• [TO DO]:
Print each line of the listing once more, precisely as given.

• [DATASET CONTENT]:

◇ ◇ ◇ ◇ ◇

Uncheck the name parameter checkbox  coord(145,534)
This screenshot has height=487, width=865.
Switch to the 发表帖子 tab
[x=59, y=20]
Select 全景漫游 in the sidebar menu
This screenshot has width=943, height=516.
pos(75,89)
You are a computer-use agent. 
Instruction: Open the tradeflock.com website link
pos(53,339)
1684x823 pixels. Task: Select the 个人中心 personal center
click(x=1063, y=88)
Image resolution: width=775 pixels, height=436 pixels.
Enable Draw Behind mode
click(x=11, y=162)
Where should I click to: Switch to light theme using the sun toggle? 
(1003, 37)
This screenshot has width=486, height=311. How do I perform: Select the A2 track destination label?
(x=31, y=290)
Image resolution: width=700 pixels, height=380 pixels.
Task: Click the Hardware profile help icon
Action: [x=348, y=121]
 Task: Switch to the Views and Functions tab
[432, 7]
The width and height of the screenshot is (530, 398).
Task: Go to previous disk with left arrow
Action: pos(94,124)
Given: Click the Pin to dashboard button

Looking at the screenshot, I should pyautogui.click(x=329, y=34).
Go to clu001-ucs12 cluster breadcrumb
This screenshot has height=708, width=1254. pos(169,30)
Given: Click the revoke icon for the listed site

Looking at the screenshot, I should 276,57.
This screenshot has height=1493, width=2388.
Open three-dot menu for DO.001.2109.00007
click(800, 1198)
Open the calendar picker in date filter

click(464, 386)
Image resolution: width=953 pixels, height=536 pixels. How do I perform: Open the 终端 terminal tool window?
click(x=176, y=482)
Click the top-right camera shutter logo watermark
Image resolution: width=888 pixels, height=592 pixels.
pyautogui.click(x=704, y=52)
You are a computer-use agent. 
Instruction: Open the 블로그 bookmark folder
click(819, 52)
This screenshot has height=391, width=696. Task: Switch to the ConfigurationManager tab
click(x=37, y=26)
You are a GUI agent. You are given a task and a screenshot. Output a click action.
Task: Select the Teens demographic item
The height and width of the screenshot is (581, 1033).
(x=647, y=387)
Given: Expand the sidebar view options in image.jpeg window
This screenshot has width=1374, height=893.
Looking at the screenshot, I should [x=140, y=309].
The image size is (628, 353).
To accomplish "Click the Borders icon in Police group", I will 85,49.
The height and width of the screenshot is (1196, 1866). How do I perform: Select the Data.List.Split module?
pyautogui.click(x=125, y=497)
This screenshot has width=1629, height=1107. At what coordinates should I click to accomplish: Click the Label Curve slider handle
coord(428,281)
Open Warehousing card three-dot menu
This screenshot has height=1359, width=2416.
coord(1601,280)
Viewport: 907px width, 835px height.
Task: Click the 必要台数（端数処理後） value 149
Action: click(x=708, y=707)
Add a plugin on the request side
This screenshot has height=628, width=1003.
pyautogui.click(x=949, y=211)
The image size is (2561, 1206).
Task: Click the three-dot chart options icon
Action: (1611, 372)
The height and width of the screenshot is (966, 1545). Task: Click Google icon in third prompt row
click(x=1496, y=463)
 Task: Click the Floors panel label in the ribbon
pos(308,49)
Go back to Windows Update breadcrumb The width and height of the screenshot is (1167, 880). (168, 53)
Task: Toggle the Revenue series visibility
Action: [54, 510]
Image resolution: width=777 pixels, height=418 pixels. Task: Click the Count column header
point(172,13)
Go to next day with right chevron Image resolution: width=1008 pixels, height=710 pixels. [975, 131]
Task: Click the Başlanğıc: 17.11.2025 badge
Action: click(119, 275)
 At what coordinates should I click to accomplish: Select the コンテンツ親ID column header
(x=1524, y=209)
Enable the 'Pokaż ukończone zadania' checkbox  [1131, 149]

◇ ◇ ◇ ◇ ◇

• [RESPONSE AREA]:
Uncheck the name parameter checkbox  coord(145,534)
This screenshot has height=487, width=865.
Switch to the 发表帖子 tab
[x=59, y=20]
Select 全景漫游 in the sidebar menu
This screenshot has width=943, height=516.
pos(75,89)
You are a computer-use agent. 
Instruction: Open the tradeflock.com website link
pos(53,339)
1684x823 pixels. Task: Select the 个人中心 personal center
click(x=1063, y=88)
Image resolution: width=775 pixels, height=436 pixels.
Enable Draw Behind mode
click(x=11, y=162)
Where should I click to: Switch to light theme using the sun toggle? 
(1003, 37)
This screenshot has width=486, height=311. How do I perform: Select the A2 track destination label?
(x=31, y=290)
Image resolution: width=700 pixels, height=380 pixels.
Task: Click the Hardware profile help icon
Action: [x=348, y=121]
 Task: Switch to the Views and Functions tab
[432, 7]
The width and height of the screenshot is (530, 398).
Task: Go to previous disk with left arrow
Action: pos(94,124)
Given: Click the Pin to dashboard button

Looking at the screenshot, I should pyautogui.click(x=329, y=34).
Go to clu001-ucs12 cluster breadcrumb
This screenshot has height=708, width=1254. pos(169,30)
Given: Click the revoke icon for the listed site

Looking at the screenshot, I should 276,57.
This screenshot has height=1493, width=2388.
Open three-dot menu for DO.001.2109.00007
click(800, 1198)
Open the calendar picker in date filter

click(464, 386)
Image resolution: width=953 pixels, height=536 pixels. How do I perform: Open the 终端 terminal tool window?
click(x=176, y=482)
Click the top-right camera shutter logo watermark
Image resolution: width=888 pixels, height=592 pixels.
pyautogui.click(x=704, y=52)
You are a computer-use agent. 
Instruction: Open the 블로그 bookmark folder
click(819, 52)
This screenshot has height=391, width=696. Task: Switch to the ConfigurationManager tab
click(x=37, y=26)
You are a GUI agent. You are given a task and a screenshot. Output a click action.
Task: Select the Teens demographic item
The height and width of the screenshot is (581, 1033).
(x=647, y=387)
Given: Expand the sidebar view options in image.jpeg window
This screenshot has width=1374, height=893.
Looking at the screenshot, I should [x=140, y=309].
The image size is (628, 353).
To accomplish "Click the Borders icon in Police group", I will 85,49.
The height and width of the screenshot is (1196, 1866). How do I perform: Select the Data.List.Split module?
pyautogui.click(x=125, y=497)
This screenshot has width=1629, height=1107. At what coordinates should I click to accomplish: Click the Label Curve slider handle
coord(428,281)
Open Warehousing card three-dot menu
This screenshot has height=1359, width=2416.
coord(1601,280)
Viewport: 907px width, 835px height.
Task: Click the 必要台数（端数処理後） value 149
Action: click(x=708, y=707)
Add a plugin on the request side
This screenshot has height=628, width=1003.
pyautogui.click(x=949, y=211)
The image size is (2561, 1206).
Task: Click the three-dot chart options icon
Action: (1611, 372)
The height and width of the screenshot is (966, 1545). Task: Click Google icon in third prompt row
click(x=1496, y=463)
 Task: Click the Floors panel label in the ribbon
pos(308,49)
Go back to Windows Update breadcrumb The width and height of the screenshot is (1167, 880). (168, 53)
Task: Toggle the Revenue series visibility
Action: [54, 510]
Image resolution: width=777 pixels, height=418 pixels. Task: Click the Count column header
point(172,13)
Go to next day with right chevron Image resolution: width=1008 pixels, height=710 pixels. [975, 131]
Task: Click the Başlanğıc: 17.11.2025 badge
Action: click(119, 275)
 At what coordinates should I click to accomplish: Select the コンテンツ親ID column header
(x=1524, y=209)
Enable the 'Pokaż ukończone zadania' checkbox  [1131, 149]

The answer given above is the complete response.